Lesson 27: Laws of Exponents

New Concept

The Laws of Exponents are rules that simplify expressions involving powers with the same base. Here are the three fundamental laws:

• $x^a \cdot x^b = x^{a+b}$
• $\frac{x^a}{x^b} = x^{a-b} \quad \text{for} x≠0$
• $(x^a)^b = x^{ab}$

What’s next

Next, we'll break down these laws with worked examples for multiplication, division, and raising a power to a power, building your problem-solving speed.

Property

When multiplying powers with the same base, add their exponents.

Examples

• To simplify $z^4 \cdot z^3$, we add the exponents: $z^{4+3} = z^7$.
• With numbers, it's the same: $5^2 \cdot 5^5 = 5^{2+5} = 5^7$.
• Even with a variable by itself: $y \cdot y^6 = y^1 \cdot y^6 = y^{1+6} = y^7$.

Explanation

Think of this as combining teams! When you multiply powers that share the same base, you are just adding all the factors together into one big group. Instead of counting every single factor, you can simply add the exponents to find the total size of your new super-team.

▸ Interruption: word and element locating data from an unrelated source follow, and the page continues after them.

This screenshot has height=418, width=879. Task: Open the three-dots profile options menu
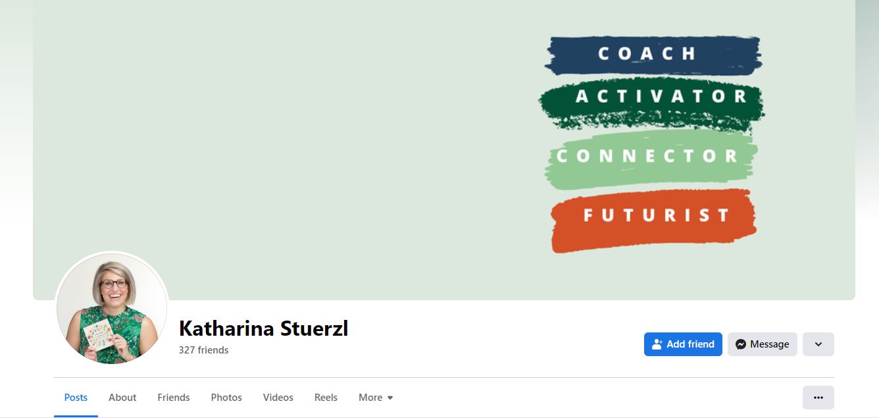818,398
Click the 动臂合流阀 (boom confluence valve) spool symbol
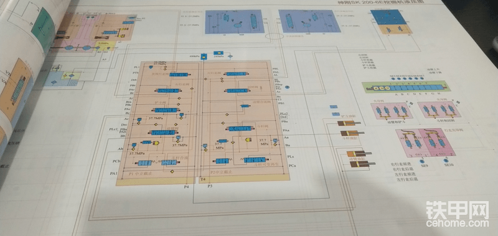Viewport: 498px width, 236px height. tap(245, 106)
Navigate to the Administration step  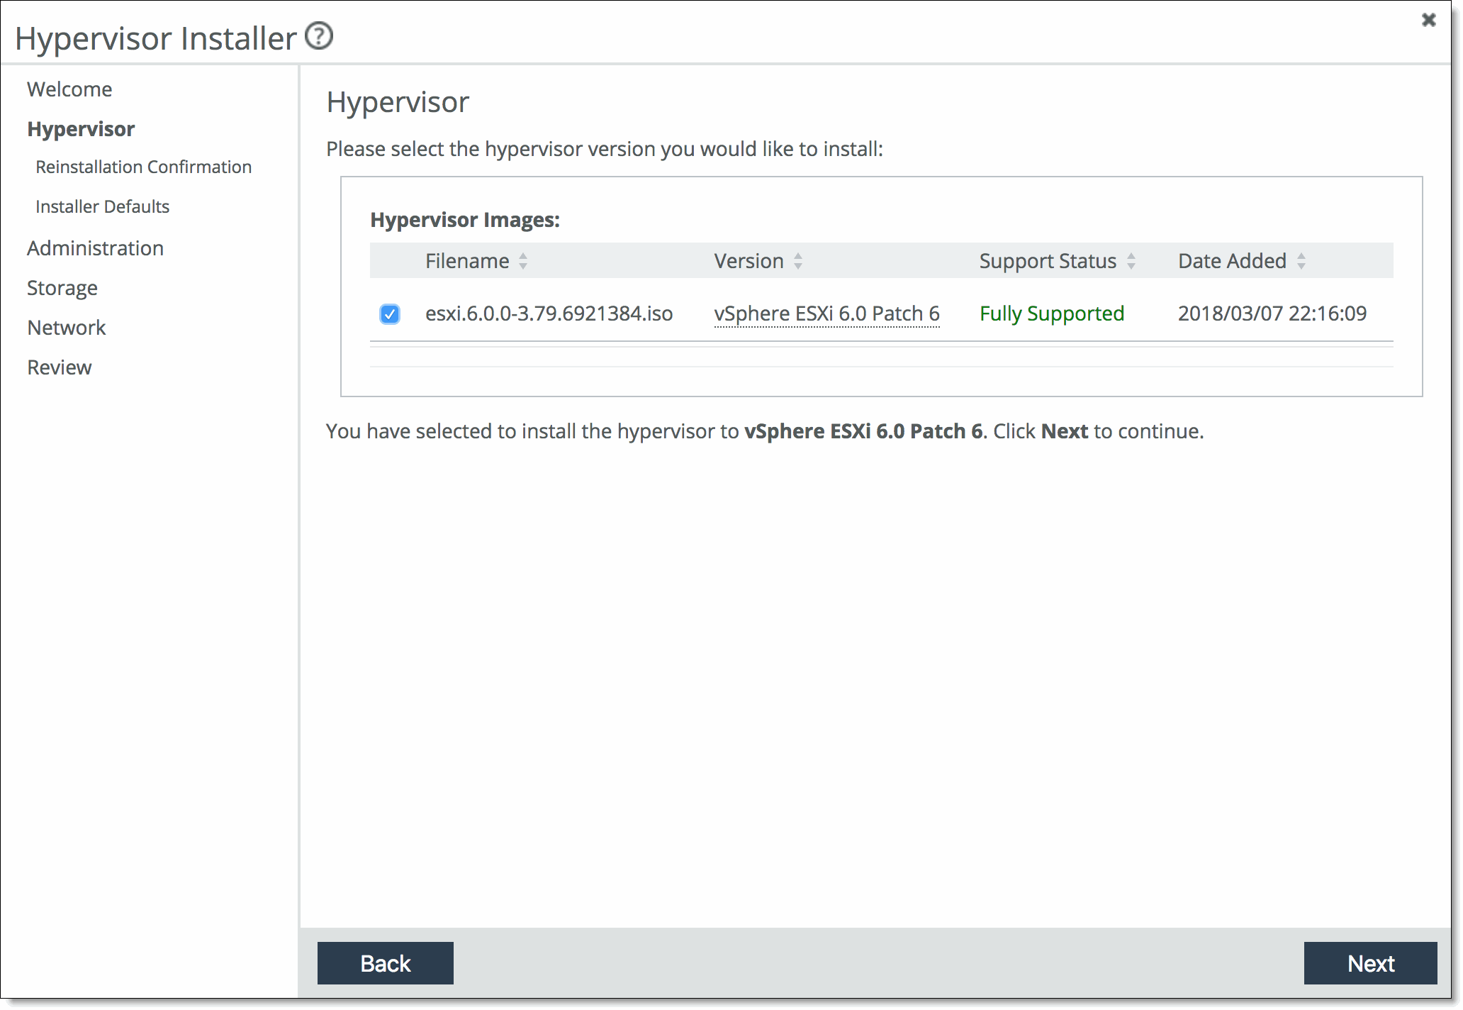point(95,248)
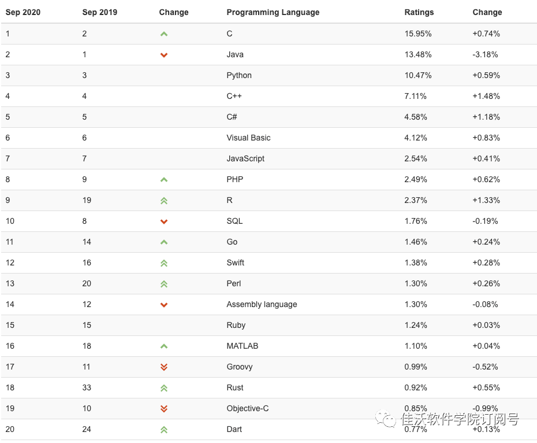
Task: Select the Python language name
Action: click(x=239, y=76)
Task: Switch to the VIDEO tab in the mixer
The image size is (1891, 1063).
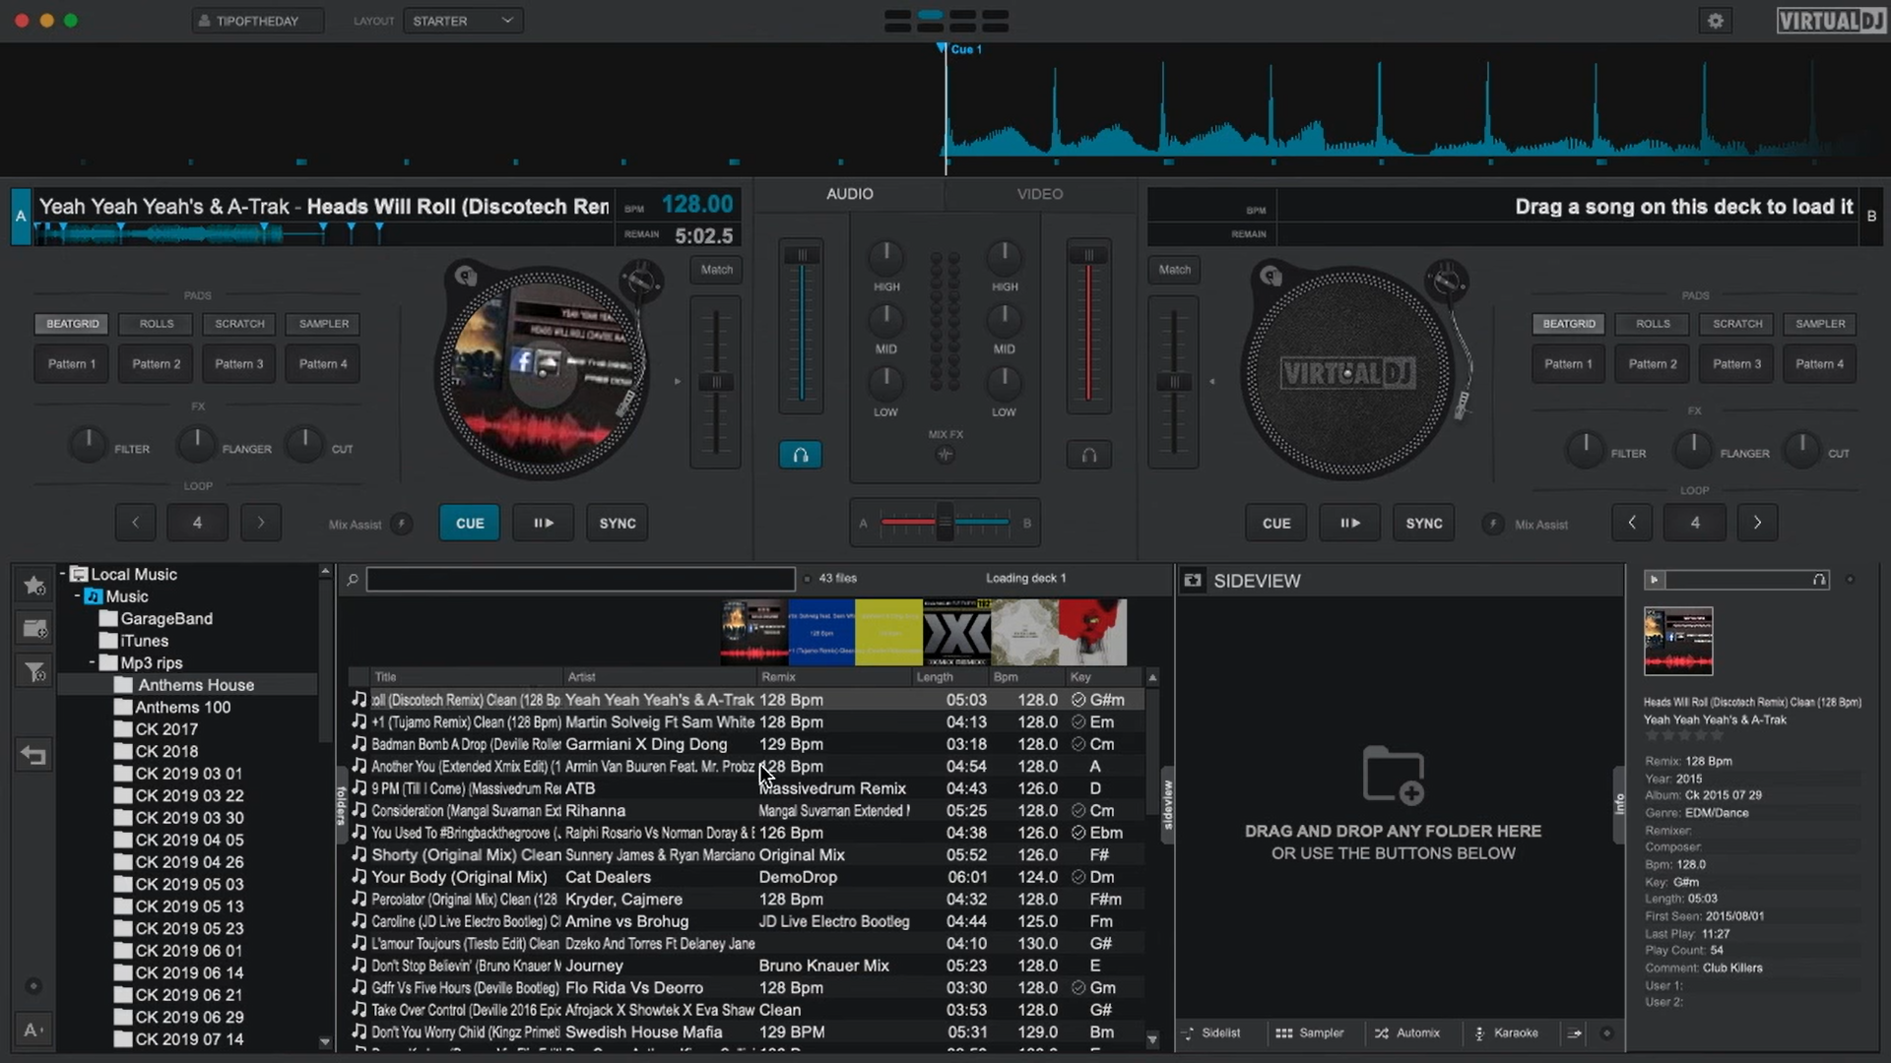Action: [1039, 194]
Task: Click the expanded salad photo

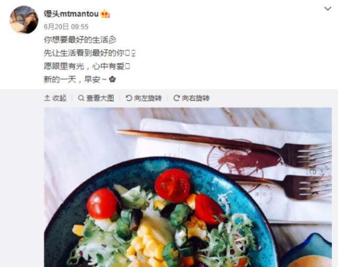Action: (188, 187)
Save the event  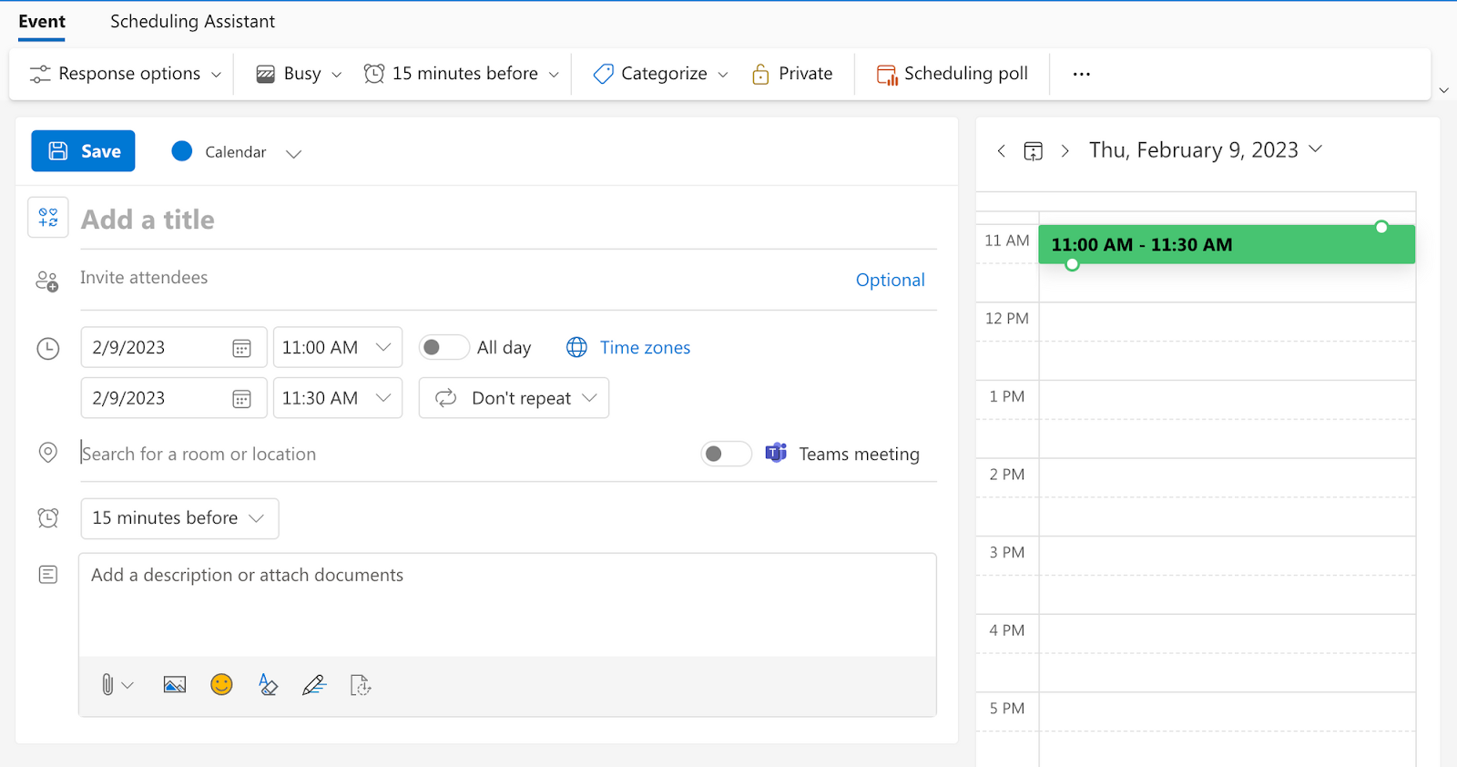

It's a quick way to handle big numbers.

Property

When dividing powers with the same base, subtract the exponent of the denominator from the exponent of the numerator.

Examples

• To simplify $\frac{4^8}{4^5}$, we subtract the exponents: $4^{8-5} = 4^3$.
• For variables, it's identical: $\frac{m^{10}}{m^6} = m^{10-6} = m^4$ (as long as $m \neq 0$).
• A bigger example: $\frac{10^{15}}{10^9} = 10^{15-9} = 10^6$.

Explanation

Imagine a battle where factors from the top cancel out factors from the bottom. This rule is a shortcut to see who wins! By subtracting the exponents, you find out how many factors are left over and where they are. Remember, the base can't be zero because dividing by zero is a universal math foul that breaks everything!